* _LISTED ENTRIES_:
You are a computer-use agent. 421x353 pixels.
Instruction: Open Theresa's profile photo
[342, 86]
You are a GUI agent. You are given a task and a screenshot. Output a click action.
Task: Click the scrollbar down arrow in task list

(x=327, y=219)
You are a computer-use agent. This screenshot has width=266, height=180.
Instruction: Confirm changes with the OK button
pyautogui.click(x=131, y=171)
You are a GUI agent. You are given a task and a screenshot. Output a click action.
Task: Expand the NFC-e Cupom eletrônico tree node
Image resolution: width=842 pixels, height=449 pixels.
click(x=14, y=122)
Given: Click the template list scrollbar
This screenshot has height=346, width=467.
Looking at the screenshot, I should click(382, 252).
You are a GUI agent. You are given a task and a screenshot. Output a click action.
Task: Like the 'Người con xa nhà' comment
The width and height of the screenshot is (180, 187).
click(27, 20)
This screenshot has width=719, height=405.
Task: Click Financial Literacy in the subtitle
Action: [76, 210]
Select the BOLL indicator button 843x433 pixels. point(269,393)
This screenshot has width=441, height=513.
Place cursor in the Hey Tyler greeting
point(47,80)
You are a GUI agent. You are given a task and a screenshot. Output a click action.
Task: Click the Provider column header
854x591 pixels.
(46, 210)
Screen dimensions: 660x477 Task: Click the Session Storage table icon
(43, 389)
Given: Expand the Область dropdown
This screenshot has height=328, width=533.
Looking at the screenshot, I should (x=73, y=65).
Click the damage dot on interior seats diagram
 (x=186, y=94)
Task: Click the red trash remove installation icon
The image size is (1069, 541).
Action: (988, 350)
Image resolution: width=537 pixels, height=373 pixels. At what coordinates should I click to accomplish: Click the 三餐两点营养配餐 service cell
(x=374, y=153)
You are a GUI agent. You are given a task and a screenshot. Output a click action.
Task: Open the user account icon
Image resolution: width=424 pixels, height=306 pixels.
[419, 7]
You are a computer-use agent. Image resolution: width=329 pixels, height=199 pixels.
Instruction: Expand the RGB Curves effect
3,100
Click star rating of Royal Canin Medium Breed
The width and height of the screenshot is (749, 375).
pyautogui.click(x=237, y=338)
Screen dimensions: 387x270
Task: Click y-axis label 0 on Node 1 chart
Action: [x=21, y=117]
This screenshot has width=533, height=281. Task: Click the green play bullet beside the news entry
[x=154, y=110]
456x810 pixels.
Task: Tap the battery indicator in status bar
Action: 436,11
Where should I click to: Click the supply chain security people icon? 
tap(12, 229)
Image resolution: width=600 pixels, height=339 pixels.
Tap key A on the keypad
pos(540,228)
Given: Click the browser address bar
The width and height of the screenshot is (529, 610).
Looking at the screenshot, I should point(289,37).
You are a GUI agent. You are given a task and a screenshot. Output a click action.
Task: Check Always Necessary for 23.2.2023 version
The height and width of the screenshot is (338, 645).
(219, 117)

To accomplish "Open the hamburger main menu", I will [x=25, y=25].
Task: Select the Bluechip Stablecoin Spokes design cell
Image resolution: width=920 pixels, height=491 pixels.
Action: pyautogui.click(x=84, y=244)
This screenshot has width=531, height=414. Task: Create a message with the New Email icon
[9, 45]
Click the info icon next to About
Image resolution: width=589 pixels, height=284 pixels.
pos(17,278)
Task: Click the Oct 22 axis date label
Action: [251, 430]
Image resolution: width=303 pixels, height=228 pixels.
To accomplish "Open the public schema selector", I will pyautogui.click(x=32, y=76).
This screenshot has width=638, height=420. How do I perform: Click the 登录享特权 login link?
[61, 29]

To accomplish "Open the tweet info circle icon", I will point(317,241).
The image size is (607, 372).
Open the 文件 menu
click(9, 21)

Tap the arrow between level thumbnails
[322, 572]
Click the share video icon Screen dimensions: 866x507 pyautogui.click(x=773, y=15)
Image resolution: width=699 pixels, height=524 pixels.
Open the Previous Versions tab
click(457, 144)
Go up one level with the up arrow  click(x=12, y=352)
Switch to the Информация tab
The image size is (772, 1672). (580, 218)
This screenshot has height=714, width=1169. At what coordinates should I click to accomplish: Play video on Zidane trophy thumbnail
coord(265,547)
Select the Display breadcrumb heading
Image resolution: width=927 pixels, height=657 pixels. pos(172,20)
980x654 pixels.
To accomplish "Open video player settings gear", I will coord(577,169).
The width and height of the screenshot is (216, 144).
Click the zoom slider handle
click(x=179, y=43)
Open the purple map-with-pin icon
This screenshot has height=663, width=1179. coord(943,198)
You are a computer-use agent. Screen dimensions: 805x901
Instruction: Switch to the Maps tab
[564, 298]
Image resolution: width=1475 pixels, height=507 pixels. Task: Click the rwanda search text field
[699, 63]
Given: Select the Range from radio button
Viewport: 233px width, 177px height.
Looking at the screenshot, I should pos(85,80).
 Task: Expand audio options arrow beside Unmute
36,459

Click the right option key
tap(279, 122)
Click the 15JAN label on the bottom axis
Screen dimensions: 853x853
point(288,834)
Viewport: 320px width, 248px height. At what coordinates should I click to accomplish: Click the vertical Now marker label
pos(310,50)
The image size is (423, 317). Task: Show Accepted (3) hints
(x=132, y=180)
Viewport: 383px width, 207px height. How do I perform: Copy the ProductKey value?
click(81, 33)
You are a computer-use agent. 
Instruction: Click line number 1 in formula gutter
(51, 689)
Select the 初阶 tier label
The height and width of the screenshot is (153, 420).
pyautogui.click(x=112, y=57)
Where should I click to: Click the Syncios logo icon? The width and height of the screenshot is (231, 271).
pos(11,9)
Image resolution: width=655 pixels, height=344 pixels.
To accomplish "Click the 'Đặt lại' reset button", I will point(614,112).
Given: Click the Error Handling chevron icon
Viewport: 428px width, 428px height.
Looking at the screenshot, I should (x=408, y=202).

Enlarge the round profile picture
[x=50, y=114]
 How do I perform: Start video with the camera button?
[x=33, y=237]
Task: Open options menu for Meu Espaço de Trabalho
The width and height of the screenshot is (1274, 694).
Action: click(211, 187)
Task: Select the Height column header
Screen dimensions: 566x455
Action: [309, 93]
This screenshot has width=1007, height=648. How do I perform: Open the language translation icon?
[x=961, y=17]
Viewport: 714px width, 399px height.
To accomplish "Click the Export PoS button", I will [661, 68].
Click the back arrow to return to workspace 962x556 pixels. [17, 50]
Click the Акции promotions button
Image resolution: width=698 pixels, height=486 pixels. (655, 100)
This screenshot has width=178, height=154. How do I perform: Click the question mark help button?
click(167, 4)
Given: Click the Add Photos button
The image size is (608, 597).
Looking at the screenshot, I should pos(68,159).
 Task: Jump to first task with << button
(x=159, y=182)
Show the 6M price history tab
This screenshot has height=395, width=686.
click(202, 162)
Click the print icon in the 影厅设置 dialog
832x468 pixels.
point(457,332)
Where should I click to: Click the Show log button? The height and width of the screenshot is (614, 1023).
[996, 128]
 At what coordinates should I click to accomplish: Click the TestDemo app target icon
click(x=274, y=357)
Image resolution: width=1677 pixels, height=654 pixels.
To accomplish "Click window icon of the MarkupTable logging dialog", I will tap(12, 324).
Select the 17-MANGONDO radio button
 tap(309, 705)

* _TASK TO CARRY OUT_: Repeat all of the data exactly as given.

* _WRITTEN ANSWER_:
You are a computer-use agent. 421x353 pixels.
Instruction: Open Theresa's profile photo
[342, 86]
You are a GUI agent. You are given a task and a screenshot. Output a click action.
Task: Click the scrollbar down arrow in task list

(x=327, y=219)
You are a computer-use agent. This screenshot has width=266, height=180.
Instruction: Confirm changes with the OK button
pyautogui.click(x=131, y=171)
You are a GUI agent. You are given a task and a screenshot. Output a click action.
Task: Expand the NFC-e Cupom eletrônico tree node
Image resolution: width=842 pixels, height=449 pixels.
click(x=14, y=122)
Given: Click the template list scrollbar
This screenshot has height=346, width=467.
Looking at the screenshot, I should click(382, 252).
You are a GUI agent. You are given a task and a screenshot. Output a click action.
Task: Like the 'Người con xa nhà' comment
The width and height of the screenshot is (180, 187).
click(27, 20)
This screenshot has width=719, height=405.
Task: Click Financial Literacy in the subtitle
Action: [76, 210]
Select the BOLL indicator button 843x433 pixels. point(269,393)
This screenshot has width=441, height=513.
Place cursor in the Hey Tyler greeting
point(47,80)
You are a GUI agent. You are given a task and a screenshot. Output a click action.
Task: Click the Provider column header
854x591 pixels.
(46, 210)
Screen dimensions: 660x477 Task: Click the Session Storage table icon
(43, 389)
Given: Expand the Область dropdown
This screenshot has height=328, width=533.
Looking at the screenshot, I should (x=73, y=65).
Click the damage dot on interior seats diagram
 (x=186, y=94)
Task: Click the red trash remove installation icon
The image size is (1069, 541).
Action: (988, 350)
Image resolution: width=537 pixels, height=373 pixels. At what coordinates should I click to accomplish: Click the 三餐两点营养配餐 service cell
(x=374, y=153)
You are a GUI agent. You are given a task and a screenshot. Output a click action.
Task: Open the user account icon
Image resolution: width=424 pixels, height=306 pixels.
[419, 7]
You are a computer-use agent. Image resolution: width=329 pixels, height=199 pixels.
Instruction: Expand the RGB Curves effect
3,100
Click star rating of Royal Canin Medium Breed
The width and height of the screenshot is (749, 375).
pyautogui.click(x=237, y=338)
Screen dimensions: 387x270
Task: Click y-axis label 0 on Node 1 chart
Action: [x=21, y=117]
This screenshot has width=533, height=281. Task: Click the green play bullet beside the news entry
[x=154, y=110]
456x810 pixels.
Task: Tap the battery indicator in status bar
Action: 436,11
Where should I click to: Click the supply chain security people icon? 
tap(12, 229)
Image resolution: width=600 pixels, height=339 pixels.
Tap key A on the keypad
pos(540,228)
Given: Click the browser address bar
The width and height of the screenshot is (529, 610).
Looking at the screenshot, I should point(289,37).
You are a GUI agent. You are given a task and a screenshot. Output a click action.
Task: Check Always Necessary for 23.2.2023 version
The height and width of the screenshot is (338, 645).
(219, 117)

To accomplish "Open the hamburger main menu", I will [x=25, y=25].
Task: Select the Bluechip Stablecoin Spokes design cell
Image resolution: width=920 pixels, height=491 pixels.
Action: pyautogui.click(x=84, y=244)
This screenshot has width=531, height=414. Task: Create a message with the New Email icon
[9, 45]
Click the info icon next to About
Image resolution: width=589 pixels, height=284 pixels.
pos(17,278)
Task: Click the Oct 22 axis date label
Action: [251, 430]
Image resolution: width=303 pixels, height=228 pixels.
To accomplish "Open the public schema selector", I will pyautogui.click(x=32, y=76).
This screenshot has width=638, height=420. How do I perform: Click the 登录享特权 login link?
[61, 29]

To accomplish "Open the tweet info circle icon", I will point(317,241).
The image size is (607, 372).
Open the 文件 menu
click(9, 21)

Tap the arrow between level thumbnails
[322, 572]
Click the share video icon Screen dimensions: 866x507 pyautogui.click(x=773, y=15)
Image resolution: width=699 pixels, height=524 pixels.
Open the Previous Versions tab
click(457, 144)
Go up one level with the up arrow  click(x=12, y=352)
Switch to the Информация tab
The image size is (772, 1672). (580, 218)
This screenshot has height=714, width=1169. At what coordinates should I click to accomplish: Play video on Zidane trophy thumbnail
coord(265,547)
Select the Display breadcrumb heading
Image resolution: width=927 pixels, height=657 pixels. pos(172,20)
980x654 pixels.
To accomplish "Open video player settings gear", I will coord(577,169).
The width and height of the screenshot is (216, 144).
Click the zoom slider handle
click(x=179, y=43)
Open the purple map-with-pin icon
This screenshot has height=663, width=1179. coord(943,198)
You are a computer-use agent. Screen dimensions: 805x901
Instruction: Switch to the Maps tab
[564, 298]
Image resolution: width=1475 pixels, height=507 pixels. Task: Click the rwanda search text field
[699, 63]
Given: Select the Range from radio button
Viewport: 233px width, 177px height.
Looking at the screenshot, I should pos(85,80).
 Task: Expand audio options arrow beside Unmute
36,459

Click the right option key
tap(279, 122)
Click the 15JAN label on the bottom axis
Screen dimensions: 853x853
point(288,834)
Viewport: 320px width, 248px height. At what coordinates should I click to accomplish: Click the vertical Now marker label
pos(310,50)
The image size is (423, 317). Task: Show Accepted (3) hints
(x=132, y=180)
Viewport: 383px width, 207px height. How do I perform: Copy the ProductKey value?
click(81, 33)
You are a computer-use agent. 
Instruction: Click line number 1 in formula gutter
(51, 689)
Select the 初阶 tier label
The height and width of the screenshot is (153, 420).
pyautogui.click(x=112, y=57)
Where should I click to: Click the Syncios logo icon? The width and height of the screenshot is (231, 271).
pos(11,9)
Image resolution: width=655 pixels, height=344 pixels.
To accomplish "Click the 'Đặt lại' reset button", I will point(614,112).
Given: Click the Error Handling chevron icon
Viewport: 428px width, 428px height.
Looking at the screenshot, I should (x=408, y=202).

Enlarge the round profile picture
[x=50, y=114]
 How do I perform: Start video with the camera button?
[x=33, y=237]
Task: Open options menu for Meu Espaço de Trabalho
The width and height of the screenshot is (1274, 694).
Action: click(211, 187)
Task: Select the Height column header
Screen dimensions: 566x455
Action: [309, 93]
This screenshot has width=1007, height=648. How do I perform: Open the language translation icon?
[x=961, y=17]
Viewport: 714px width, 399px height.
To accomplish "Click the Export PoS button", I will [661, 68].
Click the back arrow to return to workspace 962x556 pixels. [17, 50]
Click the Акции promotions button
Image resolution: width=698 pixels, height=486 pixels. (655, 100)
This screenshot has width=178, height=154. How do I perform: Click the question mark help button?
click(167, 4)
Given: Click the Add Photos button
The image size is (608, 597).
Looking at the screenshot, I should pos(68,159).
 Task: Jump to first task with << button
(x=159, y=182)
Show the 6M price history tab
This screenshot has height=395, width=686.
click(202, 162)
Click the print icon in the 影厅设置 dialog
832x468 pixels.
point(457,332)
Where should I click to: Click the Show log button? The height and width of the screenshot is (614, 1023).
[996, 128]
 At what coordinates should I click to accomplish: Click the TestDemo app target icon
click(x=274, y=357)
Image resolution: width=1677 pixels, height=654 pixels.
To accomplish "Click window icon of the MarkupTable logging dialog", I will tap(12, 324).
Select the 17-MANGONDO radio button
 tap(309, 705)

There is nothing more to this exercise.